本实验测定了HPG关键基因促性腺激素释放激素(Gnrh2和Gnrh3)、卵泡刺激素(Fshβ)以及促黄体激素(Lhβ)相对定量表达。结果如图2所示,0.05 μg/L TBOEP单独暴露组以及0.5 μg/L T+N复合暴露组Gnrh2与Fshβ基因的表达较对照组显著增加;所有暴露组Gnrh3表达虽然较对照组有所增加,但是没有显著差异;Lhβ基因只有在0.05 μg/L T+N以及0.5 μg/L T+N复合暴露组与对照组存在显著差异。复合暴露组Gnrh2、Fshβ与Lhβ基因表达高于单一暴露组。性激素是决定鱼体生殖抑制的重要生物标志物,因为性别激素浓度的变化可能在随后的受精阶段导致生殖功能障碍。促性腺激素释放激素Gnrh2的异常表达必定感染性激素的释放[13]。

同时,在鱼类中,FSH和LH从脑垂体分泌并与其受体结合以刺激类固醇的产生和配子发生。FSH主要控制生长阶段(卵黄发生/精子发生),LH主要控制卵母细胞成熟/精子期[13]。因此,复合暴露组Fshβ与Lhβ异常表达表明,与单一暴露相比,nano-TiO2暴露可能影响卵黄发生和配子发生的进展,导致成年鲫鱼的配子发生和配子成熟功能障碍的恶化。

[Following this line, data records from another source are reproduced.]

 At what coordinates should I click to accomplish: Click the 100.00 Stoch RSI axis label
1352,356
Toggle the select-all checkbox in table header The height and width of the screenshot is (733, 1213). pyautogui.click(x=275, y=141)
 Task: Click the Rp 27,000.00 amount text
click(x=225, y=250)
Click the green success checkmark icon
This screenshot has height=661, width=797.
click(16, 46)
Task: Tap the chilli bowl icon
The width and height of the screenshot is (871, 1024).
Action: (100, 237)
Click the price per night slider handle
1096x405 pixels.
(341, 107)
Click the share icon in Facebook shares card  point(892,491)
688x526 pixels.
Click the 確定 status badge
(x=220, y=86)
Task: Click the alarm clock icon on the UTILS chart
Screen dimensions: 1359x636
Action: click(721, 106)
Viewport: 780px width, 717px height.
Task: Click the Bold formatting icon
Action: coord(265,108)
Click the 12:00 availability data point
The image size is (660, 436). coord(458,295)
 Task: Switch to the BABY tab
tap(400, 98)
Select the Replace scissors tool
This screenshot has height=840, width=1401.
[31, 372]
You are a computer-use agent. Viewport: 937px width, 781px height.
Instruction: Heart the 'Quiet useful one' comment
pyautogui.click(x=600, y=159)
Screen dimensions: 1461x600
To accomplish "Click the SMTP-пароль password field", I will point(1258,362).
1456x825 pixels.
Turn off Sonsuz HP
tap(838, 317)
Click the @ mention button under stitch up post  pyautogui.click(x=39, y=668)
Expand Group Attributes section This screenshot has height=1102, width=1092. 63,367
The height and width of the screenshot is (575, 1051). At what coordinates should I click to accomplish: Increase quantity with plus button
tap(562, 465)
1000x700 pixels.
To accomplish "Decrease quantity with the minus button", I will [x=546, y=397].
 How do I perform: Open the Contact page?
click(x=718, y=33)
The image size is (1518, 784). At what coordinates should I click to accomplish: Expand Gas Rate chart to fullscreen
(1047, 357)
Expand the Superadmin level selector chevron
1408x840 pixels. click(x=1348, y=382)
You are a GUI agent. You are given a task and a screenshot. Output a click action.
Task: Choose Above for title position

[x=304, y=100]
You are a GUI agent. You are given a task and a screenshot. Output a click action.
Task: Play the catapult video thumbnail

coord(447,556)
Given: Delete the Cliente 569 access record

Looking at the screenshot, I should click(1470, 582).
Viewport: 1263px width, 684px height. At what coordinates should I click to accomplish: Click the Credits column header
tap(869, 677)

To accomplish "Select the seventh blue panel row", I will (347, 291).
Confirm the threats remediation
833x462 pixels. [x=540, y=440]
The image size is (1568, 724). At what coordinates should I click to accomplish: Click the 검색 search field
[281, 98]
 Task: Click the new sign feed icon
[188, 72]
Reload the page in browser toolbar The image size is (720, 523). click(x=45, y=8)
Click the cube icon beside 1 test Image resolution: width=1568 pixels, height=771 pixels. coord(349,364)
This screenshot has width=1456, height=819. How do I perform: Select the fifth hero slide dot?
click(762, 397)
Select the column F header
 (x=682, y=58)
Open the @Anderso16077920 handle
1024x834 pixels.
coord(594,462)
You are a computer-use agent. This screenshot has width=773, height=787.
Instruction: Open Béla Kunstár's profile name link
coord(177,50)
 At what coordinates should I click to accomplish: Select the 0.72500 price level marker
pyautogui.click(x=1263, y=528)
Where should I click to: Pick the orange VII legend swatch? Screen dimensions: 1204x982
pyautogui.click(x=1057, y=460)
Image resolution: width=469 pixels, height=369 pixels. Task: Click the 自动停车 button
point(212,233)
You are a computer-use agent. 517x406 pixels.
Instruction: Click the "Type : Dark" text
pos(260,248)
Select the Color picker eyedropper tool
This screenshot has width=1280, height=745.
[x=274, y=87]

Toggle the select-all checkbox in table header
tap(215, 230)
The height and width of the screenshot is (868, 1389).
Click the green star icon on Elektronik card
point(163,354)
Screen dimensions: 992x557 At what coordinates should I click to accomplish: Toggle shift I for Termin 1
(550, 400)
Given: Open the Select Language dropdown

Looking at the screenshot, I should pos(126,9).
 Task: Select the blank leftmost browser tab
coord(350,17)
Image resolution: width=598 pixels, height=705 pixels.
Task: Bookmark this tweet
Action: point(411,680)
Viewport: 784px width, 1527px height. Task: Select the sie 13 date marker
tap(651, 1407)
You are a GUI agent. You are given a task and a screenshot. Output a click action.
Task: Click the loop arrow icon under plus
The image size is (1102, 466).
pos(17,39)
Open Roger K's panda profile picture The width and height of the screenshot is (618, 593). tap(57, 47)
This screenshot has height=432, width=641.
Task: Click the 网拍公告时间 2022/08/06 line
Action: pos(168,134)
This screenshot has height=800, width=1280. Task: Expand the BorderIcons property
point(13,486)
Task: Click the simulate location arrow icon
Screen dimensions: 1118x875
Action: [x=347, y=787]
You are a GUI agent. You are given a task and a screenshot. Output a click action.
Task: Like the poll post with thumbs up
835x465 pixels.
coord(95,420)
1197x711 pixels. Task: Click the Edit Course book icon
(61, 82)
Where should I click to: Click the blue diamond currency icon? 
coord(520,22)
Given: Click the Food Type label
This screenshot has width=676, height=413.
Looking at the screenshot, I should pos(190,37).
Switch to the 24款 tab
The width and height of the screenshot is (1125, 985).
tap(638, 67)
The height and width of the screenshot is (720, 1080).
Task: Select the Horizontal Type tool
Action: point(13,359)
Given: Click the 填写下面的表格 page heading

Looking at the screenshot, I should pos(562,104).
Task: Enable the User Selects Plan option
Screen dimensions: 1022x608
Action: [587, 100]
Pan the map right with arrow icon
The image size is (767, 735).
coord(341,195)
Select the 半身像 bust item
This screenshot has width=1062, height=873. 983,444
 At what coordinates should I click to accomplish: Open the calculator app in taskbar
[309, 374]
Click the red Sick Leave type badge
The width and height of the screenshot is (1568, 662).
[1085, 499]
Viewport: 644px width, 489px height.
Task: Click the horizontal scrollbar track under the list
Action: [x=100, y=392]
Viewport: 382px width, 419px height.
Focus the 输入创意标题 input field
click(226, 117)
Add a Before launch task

*p<0.05与**p<0.01表示暴露组与对照组相比差异显著图2 鲫鱼HPG轴基因表达

3 结 论

本研究以土著鲫鱼为受试生物,系统地研究nano-TiO2与TBOEPP复合暴露对鲫鱼生殖系统的影响,研究结果发现TBOEP在鲫鱼体内的累积具有组织差异性,肝脏、脑和性腺器官的蓄积含量逐渐降低,且雌鱼体内的TBOEP的累积浓度高于雄鱼。同时,Nano-TiO2能够显著增强TBOEP对于鲫鱼性激素的扰乱作用,干扰卵黄发生和配子发生,加剧TBOEP的繁殖毒性。